== TASK DETAILS ==
Copy the listing word for word from the line with "Task: Click the イベント event badge" to the line with "click(x=661, y=361)".

-- Start SUPPLIED DATA --

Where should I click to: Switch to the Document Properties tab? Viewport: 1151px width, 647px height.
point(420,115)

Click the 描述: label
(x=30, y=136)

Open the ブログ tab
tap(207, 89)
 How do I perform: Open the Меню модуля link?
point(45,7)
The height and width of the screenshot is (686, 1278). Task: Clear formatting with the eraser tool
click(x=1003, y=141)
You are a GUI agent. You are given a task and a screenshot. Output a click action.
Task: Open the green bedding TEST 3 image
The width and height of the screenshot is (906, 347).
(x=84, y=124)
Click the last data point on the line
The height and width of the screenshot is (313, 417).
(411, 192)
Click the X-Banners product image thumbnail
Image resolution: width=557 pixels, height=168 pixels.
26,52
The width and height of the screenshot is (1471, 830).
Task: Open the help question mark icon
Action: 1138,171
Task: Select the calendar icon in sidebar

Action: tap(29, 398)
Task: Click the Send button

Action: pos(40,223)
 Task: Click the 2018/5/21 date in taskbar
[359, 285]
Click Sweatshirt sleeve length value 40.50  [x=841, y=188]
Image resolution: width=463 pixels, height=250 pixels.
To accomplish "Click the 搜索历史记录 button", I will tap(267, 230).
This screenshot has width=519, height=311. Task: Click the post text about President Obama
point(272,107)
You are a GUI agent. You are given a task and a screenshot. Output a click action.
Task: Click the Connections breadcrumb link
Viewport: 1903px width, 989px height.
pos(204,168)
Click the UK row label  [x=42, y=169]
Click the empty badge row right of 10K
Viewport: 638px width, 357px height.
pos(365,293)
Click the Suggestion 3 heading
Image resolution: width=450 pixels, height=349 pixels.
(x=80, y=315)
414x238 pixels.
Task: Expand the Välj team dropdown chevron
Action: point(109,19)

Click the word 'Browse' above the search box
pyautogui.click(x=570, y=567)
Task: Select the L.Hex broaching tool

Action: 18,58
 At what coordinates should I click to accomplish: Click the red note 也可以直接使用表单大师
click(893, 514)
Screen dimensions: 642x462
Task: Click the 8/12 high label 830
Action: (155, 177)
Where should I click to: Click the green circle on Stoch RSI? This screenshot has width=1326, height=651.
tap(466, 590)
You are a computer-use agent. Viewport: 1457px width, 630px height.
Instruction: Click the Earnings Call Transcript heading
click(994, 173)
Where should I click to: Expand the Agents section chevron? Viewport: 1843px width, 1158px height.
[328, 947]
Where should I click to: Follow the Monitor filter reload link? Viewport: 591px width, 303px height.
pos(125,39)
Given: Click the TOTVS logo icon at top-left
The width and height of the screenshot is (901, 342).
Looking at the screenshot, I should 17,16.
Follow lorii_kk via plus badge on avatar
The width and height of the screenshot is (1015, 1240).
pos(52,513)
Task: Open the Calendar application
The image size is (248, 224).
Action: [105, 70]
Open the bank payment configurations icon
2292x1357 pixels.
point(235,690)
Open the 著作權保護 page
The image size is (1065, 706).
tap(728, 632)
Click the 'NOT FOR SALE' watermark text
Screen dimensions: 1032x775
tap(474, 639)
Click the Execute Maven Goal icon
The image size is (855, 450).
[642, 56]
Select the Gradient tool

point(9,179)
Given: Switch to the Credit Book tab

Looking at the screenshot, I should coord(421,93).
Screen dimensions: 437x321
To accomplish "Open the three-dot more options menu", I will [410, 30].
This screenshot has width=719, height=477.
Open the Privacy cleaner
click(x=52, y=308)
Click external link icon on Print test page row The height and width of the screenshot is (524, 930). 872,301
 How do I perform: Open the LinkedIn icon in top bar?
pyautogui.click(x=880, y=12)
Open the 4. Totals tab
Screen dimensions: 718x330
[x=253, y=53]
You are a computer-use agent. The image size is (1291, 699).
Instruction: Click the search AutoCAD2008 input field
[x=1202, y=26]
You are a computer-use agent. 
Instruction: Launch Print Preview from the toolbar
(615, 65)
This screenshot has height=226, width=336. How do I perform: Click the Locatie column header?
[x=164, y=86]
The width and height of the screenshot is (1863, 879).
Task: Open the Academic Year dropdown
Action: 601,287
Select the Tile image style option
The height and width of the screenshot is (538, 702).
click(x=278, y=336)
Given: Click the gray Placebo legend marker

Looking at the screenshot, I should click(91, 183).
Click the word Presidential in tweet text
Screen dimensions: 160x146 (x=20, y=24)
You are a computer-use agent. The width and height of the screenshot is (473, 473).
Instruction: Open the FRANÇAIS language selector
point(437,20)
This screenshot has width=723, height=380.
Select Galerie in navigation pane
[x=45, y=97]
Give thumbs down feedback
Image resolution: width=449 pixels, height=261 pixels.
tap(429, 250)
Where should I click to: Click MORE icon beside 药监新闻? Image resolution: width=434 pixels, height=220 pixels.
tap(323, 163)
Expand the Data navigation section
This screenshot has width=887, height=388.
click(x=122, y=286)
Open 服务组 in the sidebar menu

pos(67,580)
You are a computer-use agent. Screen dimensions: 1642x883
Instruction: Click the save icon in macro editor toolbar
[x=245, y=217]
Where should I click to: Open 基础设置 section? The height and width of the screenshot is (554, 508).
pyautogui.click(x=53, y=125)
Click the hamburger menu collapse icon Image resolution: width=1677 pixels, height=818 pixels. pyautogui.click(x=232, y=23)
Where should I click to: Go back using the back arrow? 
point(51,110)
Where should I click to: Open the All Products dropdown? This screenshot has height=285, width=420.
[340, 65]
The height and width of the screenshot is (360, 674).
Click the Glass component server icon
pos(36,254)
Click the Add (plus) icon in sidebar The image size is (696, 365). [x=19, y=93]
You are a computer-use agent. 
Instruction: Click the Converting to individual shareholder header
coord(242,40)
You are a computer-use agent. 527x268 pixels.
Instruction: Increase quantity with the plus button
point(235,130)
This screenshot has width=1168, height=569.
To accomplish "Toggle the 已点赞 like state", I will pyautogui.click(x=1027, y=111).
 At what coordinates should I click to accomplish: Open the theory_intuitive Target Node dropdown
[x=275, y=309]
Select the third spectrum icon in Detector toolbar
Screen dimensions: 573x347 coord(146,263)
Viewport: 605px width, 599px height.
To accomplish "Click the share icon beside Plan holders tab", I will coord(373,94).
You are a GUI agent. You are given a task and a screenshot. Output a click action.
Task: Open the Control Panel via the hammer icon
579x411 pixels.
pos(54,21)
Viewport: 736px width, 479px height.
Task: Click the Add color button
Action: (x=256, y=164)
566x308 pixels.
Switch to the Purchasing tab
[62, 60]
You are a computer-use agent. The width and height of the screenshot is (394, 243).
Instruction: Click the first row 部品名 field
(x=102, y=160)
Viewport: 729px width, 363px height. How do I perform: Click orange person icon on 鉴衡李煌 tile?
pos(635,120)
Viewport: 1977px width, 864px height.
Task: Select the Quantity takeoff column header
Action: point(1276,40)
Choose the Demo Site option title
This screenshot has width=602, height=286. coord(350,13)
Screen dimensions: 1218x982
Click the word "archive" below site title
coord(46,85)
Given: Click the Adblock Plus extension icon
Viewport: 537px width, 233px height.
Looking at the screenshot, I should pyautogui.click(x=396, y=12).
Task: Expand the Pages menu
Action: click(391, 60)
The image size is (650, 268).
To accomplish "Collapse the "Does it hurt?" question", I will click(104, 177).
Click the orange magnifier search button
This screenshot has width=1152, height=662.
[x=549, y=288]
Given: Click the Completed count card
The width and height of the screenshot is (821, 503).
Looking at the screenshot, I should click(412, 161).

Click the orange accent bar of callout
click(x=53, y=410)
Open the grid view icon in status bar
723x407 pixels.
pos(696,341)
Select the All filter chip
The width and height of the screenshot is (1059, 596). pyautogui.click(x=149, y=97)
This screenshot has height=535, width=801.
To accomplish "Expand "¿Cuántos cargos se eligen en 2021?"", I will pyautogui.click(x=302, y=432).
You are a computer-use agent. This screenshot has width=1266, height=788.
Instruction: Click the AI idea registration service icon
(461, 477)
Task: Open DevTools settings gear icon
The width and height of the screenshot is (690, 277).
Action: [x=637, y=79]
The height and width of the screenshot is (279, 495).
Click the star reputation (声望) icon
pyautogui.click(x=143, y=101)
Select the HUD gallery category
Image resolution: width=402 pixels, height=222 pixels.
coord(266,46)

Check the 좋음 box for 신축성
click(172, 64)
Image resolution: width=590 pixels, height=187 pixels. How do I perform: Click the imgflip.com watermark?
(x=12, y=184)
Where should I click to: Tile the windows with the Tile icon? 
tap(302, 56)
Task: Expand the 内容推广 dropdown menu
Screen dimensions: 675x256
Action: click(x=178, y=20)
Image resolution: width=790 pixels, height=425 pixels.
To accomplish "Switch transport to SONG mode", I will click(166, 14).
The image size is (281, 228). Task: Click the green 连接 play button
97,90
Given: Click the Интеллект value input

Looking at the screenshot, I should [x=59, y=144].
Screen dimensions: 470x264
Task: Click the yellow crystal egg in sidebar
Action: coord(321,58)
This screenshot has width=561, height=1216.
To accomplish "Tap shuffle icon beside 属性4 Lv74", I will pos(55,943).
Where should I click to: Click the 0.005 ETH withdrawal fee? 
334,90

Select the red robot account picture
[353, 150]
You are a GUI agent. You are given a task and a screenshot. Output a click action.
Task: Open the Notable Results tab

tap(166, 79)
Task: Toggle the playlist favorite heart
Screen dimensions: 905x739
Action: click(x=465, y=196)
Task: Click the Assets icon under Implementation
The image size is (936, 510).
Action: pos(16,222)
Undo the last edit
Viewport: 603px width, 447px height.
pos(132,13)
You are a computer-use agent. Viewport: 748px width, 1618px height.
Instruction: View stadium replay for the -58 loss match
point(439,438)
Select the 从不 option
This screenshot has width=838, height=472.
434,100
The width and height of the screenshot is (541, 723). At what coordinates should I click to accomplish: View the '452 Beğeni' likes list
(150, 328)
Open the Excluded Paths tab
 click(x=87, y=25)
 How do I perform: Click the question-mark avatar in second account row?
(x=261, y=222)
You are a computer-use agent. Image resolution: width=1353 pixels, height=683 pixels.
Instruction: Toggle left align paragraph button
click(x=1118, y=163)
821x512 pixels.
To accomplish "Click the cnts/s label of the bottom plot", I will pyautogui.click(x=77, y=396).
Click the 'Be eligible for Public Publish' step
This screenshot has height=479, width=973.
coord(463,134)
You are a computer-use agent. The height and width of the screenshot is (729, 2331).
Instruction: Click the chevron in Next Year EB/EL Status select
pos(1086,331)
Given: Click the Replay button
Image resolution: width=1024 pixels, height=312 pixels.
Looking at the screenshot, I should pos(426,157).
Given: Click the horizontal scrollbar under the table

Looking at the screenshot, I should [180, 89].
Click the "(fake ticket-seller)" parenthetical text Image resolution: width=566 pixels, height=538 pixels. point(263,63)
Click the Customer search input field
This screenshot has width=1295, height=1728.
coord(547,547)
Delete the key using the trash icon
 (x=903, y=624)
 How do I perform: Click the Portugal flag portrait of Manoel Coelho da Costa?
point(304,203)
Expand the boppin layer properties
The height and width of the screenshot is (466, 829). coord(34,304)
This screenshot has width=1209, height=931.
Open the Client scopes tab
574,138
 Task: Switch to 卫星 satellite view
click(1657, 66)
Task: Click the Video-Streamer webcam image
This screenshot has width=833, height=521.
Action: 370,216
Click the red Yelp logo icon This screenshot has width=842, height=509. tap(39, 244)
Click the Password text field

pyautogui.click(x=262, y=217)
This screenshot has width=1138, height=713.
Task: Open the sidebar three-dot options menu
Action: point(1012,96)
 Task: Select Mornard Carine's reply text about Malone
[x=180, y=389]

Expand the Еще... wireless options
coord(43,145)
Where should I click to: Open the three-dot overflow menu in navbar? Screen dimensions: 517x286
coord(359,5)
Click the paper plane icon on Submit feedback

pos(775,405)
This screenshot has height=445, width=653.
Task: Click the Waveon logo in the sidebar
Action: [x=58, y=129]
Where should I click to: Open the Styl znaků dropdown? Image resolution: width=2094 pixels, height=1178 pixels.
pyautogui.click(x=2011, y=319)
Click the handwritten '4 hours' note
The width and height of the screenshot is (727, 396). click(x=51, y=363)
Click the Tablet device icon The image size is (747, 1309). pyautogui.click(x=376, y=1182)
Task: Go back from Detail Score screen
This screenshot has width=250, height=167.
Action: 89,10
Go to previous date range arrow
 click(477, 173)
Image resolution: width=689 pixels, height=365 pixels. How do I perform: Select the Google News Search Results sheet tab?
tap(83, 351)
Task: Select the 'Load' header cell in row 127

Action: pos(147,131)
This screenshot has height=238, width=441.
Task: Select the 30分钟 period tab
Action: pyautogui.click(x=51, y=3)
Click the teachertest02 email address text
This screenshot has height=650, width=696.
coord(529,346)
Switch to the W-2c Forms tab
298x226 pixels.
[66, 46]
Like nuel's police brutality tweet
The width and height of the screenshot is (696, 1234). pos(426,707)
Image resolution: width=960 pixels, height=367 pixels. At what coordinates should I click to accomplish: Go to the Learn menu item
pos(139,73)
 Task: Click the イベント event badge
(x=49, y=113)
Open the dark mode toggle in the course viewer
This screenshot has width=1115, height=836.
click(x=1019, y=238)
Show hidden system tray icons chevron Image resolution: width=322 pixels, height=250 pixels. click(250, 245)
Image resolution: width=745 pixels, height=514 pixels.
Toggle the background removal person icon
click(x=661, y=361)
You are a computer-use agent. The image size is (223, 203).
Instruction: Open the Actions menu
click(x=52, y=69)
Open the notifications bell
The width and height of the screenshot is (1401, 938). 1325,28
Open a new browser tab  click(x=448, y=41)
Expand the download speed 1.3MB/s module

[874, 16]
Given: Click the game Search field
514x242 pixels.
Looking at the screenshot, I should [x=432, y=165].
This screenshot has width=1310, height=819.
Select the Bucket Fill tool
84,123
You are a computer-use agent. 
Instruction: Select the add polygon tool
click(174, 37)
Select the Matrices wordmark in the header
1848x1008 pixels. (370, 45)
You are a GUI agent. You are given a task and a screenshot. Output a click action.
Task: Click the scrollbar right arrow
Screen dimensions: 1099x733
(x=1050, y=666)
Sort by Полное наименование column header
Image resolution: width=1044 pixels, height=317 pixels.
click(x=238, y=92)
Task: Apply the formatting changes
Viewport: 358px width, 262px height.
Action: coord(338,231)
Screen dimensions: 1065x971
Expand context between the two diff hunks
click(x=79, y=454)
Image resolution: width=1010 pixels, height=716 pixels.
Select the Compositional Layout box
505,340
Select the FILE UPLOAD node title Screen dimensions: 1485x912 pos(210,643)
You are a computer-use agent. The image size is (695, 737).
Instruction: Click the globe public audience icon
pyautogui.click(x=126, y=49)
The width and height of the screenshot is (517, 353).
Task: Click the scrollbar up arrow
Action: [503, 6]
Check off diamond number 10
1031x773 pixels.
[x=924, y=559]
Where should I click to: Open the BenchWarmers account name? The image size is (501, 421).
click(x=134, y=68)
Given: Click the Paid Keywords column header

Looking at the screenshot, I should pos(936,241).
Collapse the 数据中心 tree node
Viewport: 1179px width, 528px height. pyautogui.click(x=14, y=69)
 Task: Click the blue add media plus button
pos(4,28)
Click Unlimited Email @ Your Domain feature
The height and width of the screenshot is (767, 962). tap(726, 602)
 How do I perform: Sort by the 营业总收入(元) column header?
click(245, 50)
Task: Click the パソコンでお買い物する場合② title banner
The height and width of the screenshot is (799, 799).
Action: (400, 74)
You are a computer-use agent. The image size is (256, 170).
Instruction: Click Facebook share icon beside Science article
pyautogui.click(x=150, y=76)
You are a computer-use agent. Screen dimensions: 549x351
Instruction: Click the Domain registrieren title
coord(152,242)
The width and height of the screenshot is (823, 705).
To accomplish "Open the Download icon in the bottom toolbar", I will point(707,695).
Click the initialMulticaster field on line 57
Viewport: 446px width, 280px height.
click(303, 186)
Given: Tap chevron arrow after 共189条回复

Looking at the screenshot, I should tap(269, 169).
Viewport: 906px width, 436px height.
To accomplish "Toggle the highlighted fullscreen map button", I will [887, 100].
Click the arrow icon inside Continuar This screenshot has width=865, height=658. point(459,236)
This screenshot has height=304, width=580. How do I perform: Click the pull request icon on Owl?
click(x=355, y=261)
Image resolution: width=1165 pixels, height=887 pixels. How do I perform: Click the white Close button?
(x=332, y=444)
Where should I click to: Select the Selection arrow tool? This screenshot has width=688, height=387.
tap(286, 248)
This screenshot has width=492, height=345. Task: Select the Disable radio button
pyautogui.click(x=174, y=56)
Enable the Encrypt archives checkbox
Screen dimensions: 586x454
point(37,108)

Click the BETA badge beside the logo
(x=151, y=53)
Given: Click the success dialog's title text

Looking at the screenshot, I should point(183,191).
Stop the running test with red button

-- End SUPPLIED DATA --

== OUTPUT FOR THIS EXERCISE ==
 Task: Click the イベント event badge
(x=49, y=113)
Open the dark mode toggle in the course viewer
This screenshot has width=1115, height=836.
click(x=1019, y=238)
Show hidden system tray icons chevron Image resolution: width=322 pixels, height=250 pixels. click(250, 245)
Image resolution: width=745 pixels, height=514 pixels.
Toggle the background removal person icon
click(x=661, y=361)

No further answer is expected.